We both got this weird thrill from finding them. Shaun said it best:

They’re just so … haunting, don’t you think? It’s like this person has put a piece of themselves out there – has left their voice just repeating over and over for anyone who’ll happen to find it. The voice won’t say anything new – it’s been saying the same things for years – but when you read it … you can’t tell. It just sounds like they’re alive right there in front of you … until you look at the dates.

And this was pretty universal across all of them. Even the pages with absolutely no point to them would speak as if an audience was reading them right that second. They’d always be halfway through something, but promise excitedly to put up new pictures and items soon. But they never did.

“The mark of a real deadsite,” said Shaun, “is that it never disappears. Against all odds, it’s just sitting there and will never go away. That’s why I check up on them every now and then and keep the list. I hate it when one of them can’t be found again.”

I wondered: If Shaun hated the sites disappearing, how did he feel when a site actually updated after a year or two of silence? I’d seen it a few times myself – there’d be this big gap in updates and then a new one saying something like, “STILL ALIVE!”

When I asked Shaun about his feelings on this, he said: “I don’t know … it doesn’t happen very often. And when it does, I’m skeptical … I’m not always sure it’s definitely the original guy. Like it feels like it might be someone else. Or not anyone at all. I mean, how would you tell?”

At the time, I’d never thought of it like that. But since the proliferation of YouTube, Twitter, and Facebook, instances of pseudonyms, impersonations, and multiple identities have become fairly commonplace.

Some of us have had the uncomfortable experience of following a favourite celebrity on Twitter, only to find out months later that it was some PR office intern. When we were reading the tweets, they “sounded” like things the celebrity would say, and they “felt” intimately like them. But who was actually speaking to us? The office intern? The celebrity? Or something else?

“I mean,” continued Shaun, “you could be dead for all I know! Just like these sites. We only [keep in touch] via email – it’s just text. I haven’t heard your real voice for years.”

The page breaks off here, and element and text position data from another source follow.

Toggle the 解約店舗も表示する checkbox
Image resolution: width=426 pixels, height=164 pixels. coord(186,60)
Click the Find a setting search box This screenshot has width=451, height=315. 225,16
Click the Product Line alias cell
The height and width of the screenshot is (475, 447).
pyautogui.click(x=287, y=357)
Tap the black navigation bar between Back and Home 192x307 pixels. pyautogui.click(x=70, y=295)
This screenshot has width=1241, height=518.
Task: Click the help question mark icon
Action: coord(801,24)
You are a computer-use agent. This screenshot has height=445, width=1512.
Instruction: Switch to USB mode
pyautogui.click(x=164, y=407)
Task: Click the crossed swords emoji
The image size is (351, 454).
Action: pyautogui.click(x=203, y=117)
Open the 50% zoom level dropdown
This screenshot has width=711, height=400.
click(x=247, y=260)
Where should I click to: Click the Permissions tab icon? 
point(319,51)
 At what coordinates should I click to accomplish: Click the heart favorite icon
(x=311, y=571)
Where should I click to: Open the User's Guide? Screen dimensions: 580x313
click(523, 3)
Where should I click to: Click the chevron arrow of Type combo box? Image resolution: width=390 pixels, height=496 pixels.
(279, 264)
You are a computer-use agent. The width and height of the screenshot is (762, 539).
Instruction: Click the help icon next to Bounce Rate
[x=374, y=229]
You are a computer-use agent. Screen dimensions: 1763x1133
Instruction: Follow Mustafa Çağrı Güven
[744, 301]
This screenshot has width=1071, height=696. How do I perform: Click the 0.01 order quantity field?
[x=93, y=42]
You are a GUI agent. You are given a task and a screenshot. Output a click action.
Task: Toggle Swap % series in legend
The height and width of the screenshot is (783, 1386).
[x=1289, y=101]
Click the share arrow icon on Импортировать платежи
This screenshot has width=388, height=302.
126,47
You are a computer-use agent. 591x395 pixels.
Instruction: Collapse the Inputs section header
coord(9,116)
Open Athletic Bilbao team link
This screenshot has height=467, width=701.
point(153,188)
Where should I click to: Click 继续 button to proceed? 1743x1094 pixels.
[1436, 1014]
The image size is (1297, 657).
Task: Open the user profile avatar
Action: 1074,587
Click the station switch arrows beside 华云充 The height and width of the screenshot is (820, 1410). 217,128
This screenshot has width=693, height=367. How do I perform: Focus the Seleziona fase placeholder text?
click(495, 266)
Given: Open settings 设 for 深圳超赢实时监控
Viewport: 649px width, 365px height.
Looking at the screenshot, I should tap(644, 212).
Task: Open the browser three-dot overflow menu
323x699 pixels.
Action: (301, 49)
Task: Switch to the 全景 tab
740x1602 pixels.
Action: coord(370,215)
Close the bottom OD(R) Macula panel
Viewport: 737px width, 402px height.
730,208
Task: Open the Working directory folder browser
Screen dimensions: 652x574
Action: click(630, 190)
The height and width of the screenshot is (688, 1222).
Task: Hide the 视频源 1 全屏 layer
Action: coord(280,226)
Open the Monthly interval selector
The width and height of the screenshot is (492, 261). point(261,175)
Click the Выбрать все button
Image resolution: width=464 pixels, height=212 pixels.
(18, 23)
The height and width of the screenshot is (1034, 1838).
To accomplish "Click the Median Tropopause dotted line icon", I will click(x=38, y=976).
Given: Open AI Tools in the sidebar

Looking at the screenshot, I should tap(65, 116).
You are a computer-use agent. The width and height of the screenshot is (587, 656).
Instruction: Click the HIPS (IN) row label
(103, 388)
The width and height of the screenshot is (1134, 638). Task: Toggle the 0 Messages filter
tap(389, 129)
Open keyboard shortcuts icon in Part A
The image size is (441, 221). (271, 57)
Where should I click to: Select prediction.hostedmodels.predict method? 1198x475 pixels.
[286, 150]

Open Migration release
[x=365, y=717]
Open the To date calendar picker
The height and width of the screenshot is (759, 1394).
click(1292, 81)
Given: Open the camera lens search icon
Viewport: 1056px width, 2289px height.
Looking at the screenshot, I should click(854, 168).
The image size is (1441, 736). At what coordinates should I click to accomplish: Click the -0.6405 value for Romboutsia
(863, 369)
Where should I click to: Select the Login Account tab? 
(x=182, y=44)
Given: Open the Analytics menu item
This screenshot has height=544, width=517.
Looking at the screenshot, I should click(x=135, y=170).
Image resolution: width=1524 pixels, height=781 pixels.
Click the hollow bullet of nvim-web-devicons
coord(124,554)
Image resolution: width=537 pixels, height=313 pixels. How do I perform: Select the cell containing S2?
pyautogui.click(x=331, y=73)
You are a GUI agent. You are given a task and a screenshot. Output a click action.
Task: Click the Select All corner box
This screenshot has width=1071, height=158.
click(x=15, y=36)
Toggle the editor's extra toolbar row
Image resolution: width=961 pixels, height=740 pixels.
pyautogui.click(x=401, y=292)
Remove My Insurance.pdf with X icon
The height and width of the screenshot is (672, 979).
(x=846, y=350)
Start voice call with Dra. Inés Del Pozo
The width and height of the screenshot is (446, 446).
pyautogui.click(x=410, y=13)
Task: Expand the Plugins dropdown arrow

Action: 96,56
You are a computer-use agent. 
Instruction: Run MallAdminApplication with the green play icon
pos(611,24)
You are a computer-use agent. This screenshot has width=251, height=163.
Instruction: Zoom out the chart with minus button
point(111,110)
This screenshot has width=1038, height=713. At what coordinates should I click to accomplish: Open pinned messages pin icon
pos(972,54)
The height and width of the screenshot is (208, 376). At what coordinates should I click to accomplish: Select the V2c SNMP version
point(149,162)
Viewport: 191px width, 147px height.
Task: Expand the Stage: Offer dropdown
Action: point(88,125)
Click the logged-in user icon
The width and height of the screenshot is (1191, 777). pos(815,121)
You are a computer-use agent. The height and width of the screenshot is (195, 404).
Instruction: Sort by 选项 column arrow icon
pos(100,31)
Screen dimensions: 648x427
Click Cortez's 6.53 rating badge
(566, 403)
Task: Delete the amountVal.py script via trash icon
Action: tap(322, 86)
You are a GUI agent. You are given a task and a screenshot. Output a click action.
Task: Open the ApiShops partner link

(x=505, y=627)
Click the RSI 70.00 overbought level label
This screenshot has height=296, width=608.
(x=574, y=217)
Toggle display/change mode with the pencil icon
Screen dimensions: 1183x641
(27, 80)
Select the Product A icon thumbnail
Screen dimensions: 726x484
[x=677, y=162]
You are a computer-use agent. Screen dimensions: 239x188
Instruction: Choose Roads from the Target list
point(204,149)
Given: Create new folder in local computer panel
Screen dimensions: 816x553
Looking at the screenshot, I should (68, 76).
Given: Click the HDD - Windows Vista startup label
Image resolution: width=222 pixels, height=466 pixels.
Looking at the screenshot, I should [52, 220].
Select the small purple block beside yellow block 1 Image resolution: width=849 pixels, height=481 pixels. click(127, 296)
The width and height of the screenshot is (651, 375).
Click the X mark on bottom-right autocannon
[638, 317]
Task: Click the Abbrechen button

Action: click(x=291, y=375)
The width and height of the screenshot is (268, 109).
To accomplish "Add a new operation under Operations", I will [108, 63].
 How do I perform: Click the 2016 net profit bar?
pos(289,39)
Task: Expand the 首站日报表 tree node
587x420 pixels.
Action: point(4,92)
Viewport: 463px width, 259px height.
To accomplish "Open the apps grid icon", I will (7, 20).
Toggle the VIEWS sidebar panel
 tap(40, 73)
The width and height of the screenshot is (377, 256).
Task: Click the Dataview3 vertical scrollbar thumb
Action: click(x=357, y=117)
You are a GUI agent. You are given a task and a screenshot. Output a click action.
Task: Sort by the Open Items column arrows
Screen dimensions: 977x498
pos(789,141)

It was a funny idea. I told him that this was “very cute, very meta.”

“I’m serious. Prove to me that you’re still really there. It’s hard, isnt it?”

I suggested Skype, which he said he couldn’t do. My Facebook profile didn’t convince him. I wasn’t really sure whether this was a thought experiment or a running joke, but his responses were getting increasingly short. Eventually, I landed on a solution:

“Here you go, here’s a photo of me holding today’s paper :D.”

To which he replied: “That’s not funny. Why did you make that? That’s not today’s date.”

I sent him a few emails after that. I changed the subject – clearly the joke wasn’t funny any more. But we’ve drifted apart since then. I’ll send an email every year or so, keep him updated, but he’s never gotten back to me.

The internet is weird and kinda sad sometimes.